(Data supplied)

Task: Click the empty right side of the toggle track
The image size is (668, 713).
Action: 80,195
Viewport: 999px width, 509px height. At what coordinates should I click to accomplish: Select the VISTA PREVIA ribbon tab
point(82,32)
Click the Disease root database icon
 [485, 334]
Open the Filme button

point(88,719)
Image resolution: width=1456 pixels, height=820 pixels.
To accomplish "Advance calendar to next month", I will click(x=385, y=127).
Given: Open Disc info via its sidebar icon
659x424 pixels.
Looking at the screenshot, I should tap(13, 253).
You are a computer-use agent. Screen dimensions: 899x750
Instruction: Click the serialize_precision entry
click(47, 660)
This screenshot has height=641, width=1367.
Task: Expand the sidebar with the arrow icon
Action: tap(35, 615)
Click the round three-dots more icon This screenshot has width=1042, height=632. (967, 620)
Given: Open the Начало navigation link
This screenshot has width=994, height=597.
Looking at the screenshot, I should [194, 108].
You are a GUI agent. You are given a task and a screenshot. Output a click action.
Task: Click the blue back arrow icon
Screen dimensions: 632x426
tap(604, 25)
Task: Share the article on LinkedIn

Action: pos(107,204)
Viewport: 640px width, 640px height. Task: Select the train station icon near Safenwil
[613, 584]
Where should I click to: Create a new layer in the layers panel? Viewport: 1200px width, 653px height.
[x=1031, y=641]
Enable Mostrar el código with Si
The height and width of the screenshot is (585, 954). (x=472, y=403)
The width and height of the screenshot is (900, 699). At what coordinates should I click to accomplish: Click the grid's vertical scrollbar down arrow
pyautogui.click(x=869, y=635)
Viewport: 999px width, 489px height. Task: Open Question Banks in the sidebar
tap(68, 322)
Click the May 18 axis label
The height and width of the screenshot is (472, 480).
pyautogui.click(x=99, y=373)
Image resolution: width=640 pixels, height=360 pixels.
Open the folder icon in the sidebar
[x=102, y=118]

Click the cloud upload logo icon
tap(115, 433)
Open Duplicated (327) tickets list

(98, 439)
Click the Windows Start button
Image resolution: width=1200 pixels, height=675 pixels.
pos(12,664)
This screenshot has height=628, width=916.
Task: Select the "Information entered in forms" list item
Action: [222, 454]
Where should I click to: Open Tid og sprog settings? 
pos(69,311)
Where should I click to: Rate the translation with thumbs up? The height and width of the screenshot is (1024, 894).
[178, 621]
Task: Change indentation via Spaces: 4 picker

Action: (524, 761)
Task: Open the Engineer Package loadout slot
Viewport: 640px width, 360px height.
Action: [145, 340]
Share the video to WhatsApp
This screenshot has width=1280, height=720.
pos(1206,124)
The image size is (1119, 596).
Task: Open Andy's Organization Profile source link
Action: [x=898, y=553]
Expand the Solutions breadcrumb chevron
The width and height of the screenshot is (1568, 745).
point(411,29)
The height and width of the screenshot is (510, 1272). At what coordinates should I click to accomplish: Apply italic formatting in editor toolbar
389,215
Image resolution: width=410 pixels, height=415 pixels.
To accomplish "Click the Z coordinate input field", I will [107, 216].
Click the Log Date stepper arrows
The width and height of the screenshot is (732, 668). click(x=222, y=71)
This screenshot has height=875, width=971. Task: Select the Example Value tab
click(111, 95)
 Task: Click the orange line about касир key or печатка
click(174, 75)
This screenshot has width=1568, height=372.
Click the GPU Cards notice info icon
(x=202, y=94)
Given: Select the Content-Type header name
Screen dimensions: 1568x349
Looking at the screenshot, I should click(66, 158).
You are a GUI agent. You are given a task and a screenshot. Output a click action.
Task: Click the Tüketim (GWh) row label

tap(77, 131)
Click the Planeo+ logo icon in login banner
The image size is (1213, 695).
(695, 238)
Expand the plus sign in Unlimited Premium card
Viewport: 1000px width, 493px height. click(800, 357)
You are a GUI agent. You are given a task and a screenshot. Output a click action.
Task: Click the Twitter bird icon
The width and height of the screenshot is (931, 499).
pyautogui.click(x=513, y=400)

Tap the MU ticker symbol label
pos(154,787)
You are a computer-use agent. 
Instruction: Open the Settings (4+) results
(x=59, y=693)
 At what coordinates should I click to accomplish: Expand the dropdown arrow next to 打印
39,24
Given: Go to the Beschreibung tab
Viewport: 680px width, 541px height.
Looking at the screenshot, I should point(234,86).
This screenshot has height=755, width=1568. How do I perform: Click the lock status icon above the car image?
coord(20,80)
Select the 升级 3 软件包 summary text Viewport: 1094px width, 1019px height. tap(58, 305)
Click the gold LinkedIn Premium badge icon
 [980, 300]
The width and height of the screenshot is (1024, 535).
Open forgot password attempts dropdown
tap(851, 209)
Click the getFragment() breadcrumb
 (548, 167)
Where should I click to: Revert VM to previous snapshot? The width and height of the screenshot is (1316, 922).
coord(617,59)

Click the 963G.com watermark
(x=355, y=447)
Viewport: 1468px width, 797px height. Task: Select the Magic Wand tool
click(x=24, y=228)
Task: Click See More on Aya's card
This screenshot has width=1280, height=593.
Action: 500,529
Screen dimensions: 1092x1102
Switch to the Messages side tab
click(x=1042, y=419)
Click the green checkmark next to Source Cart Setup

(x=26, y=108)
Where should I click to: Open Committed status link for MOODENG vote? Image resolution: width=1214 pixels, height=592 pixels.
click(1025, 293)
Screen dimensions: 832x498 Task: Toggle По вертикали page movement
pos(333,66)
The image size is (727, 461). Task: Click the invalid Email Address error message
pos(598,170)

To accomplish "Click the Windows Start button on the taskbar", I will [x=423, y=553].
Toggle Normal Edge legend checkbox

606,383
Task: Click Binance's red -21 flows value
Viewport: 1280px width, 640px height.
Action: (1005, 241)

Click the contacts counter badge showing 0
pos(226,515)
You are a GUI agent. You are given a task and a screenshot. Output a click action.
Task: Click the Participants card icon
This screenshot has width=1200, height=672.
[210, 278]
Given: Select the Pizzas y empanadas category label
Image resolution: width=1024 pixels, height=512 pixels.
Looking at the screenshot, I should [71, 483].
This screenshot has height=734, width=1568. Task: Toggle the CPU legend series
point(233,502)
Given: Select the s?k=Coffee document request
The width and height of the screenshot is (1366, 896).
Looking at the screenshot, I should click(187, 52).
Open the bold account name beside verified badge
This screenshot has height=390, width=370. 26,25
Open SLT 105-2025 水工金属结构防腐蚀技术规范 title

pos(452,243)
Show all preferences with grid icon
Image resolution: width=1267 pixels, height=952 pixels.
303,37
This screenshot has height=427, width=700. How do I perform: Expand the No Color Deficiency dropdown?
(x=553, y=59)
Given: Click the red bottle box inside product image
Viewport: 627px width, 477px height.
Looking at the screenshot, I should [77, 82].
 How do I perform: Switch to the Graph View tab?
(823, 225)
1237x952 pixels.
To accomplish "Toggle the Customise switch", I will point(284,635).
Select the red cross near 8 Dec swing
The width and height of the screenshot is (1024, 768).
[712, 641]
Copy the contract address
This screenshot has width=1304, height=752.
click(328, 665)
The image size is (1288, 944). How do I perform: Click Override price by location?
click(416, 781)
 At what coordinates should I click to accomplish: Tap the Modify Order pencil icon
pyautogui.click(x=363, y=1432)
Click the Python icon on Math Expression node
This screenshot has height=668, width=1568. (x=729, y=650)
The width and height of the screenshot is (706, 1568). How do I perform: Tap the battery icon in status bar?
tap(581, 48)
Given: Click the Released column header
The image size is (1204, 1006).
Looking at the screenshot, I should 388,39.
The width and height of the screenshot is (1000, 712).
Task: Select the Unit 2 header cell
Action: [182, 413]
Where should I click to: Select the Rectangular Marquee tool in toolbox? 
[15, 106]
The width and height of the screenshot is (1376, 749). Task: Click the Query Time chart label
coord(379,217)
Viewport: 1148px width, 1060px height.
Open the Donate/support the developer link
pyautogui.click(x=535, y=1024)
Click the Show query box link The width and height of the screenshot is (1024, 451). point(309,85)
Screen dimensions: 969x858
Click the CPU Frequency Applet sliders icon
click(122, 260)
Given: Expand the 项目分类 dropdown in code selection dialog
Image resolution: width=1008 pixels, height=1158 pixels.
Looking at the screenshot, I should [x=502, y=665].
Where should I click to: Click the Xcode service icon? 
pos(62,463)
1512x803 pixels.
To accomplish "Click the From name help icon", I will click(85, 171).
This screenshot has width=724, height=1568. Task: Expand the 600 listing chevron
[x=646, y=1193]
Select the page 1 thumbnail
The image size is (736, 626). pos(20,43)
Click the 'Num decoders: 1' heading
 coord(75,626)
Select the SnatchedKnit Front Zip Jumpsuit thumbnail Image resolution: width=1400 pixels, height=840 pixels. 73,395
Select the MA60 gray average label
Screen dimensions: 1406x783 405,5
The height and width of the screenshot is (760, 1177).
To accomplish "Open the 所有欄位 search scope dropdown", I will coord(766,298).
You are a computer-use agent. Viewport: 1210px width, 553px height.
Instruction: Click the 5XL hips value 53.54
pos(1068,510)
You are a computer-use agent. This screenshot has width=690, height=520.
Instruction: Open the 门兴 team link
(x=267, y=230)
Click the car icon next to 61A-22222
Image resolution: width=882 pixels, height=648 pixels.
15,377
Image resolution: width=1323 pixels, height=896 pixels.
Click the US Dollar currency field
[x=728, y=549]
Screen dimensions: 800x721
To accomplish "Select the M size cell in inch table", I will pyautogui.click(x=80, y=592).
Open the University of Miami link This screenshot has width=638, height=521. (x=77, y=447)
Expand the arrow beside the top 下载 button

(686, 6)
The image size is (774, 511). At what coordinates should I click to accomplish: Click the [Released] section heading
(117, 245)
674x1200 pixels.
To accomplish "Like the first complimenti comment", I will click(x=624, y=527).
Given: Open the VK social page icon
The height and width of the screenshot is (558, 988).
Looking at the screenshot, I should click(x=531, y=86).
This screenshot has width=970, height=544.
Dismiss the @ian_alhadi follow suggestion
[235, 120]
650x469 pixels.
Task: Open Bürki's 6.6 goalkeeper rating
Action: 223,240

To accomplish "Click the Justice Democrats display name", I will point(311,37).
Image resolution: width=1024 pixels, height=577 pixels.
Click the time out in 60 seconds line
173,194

(End Data supplied)

Problem description - Return only the stretch of the material above from the line holding "Click the cloud upload logo icon" through the line holding "Click the Planeo+ logo icon in login banner", copied exactly.

Exercise response -
Click the cloud upload logo icon
tap(115, 433)
Open Duplicated (327) tickets list

(98, 439)
Click the Windows Start button
Image resolution: width=1200 pixels, height=675 pixels.
pos(12,664)
This screenshot has height=628, width=916.
Task: Select the "Information entered in forms" list item
Action: [222, 454]
Where should I click to: Open Tid og sprog settings? 
pos(69,311)
Where should I click to: Rate the translation with thumbs up? The height and width of the screenshot is (1024, 894).
[178, 621]
Task: Change indentation via Spaces: 4 picker

Action: (524, 761)
Task: Open the Engineer Package loadout slot
Viewport: 640px width, 360px height.
Action: [145, 340]
Share the video to WhatsApp
This screenshot has width=1280, height=720.
pos(1206,124)
The image size is (1119, 596).
Task: Open Andy's Organization Profile source link
Action: [x=898, y=553]
Expand the Solutions breadcrumb chevron
The width and height of the screenshot is (1568, 745).
point(411,29)
The height and width of the screenshot is (510, 1272). At what coordinates should I click to accomplish: Apply italic formatting in editor toolbar
389,215
Image resolution: width=410 pixels, height=415 pixels.
To accomplish "Click the Z coordinate input field", I will [107, 216].
Click the Log Date stepper arrows
The width and height of the screenshot is (732, 668). click(x=222, y=71)
This screenshot has height=875, width=971. Task: Select the Example Value tab
click(111, 95)
 Task: Click the orange line about касир key or печатка
click(174, 75)
This screenshot has width=1568, height=372.
Click the GPU Cards notice info icon
(x=202, y=94)
Given: Select the Content-Type header name
Screen dimensions: 1568x349
Looking at the screenshot, I should click(66, 158).
You are a GUI agent. You are given a task and a screenshot. Output a click action.
Task: Click the Tüketim (GWh) row label

tap(77, 131)
Click the Planeo+ logo icon in login banner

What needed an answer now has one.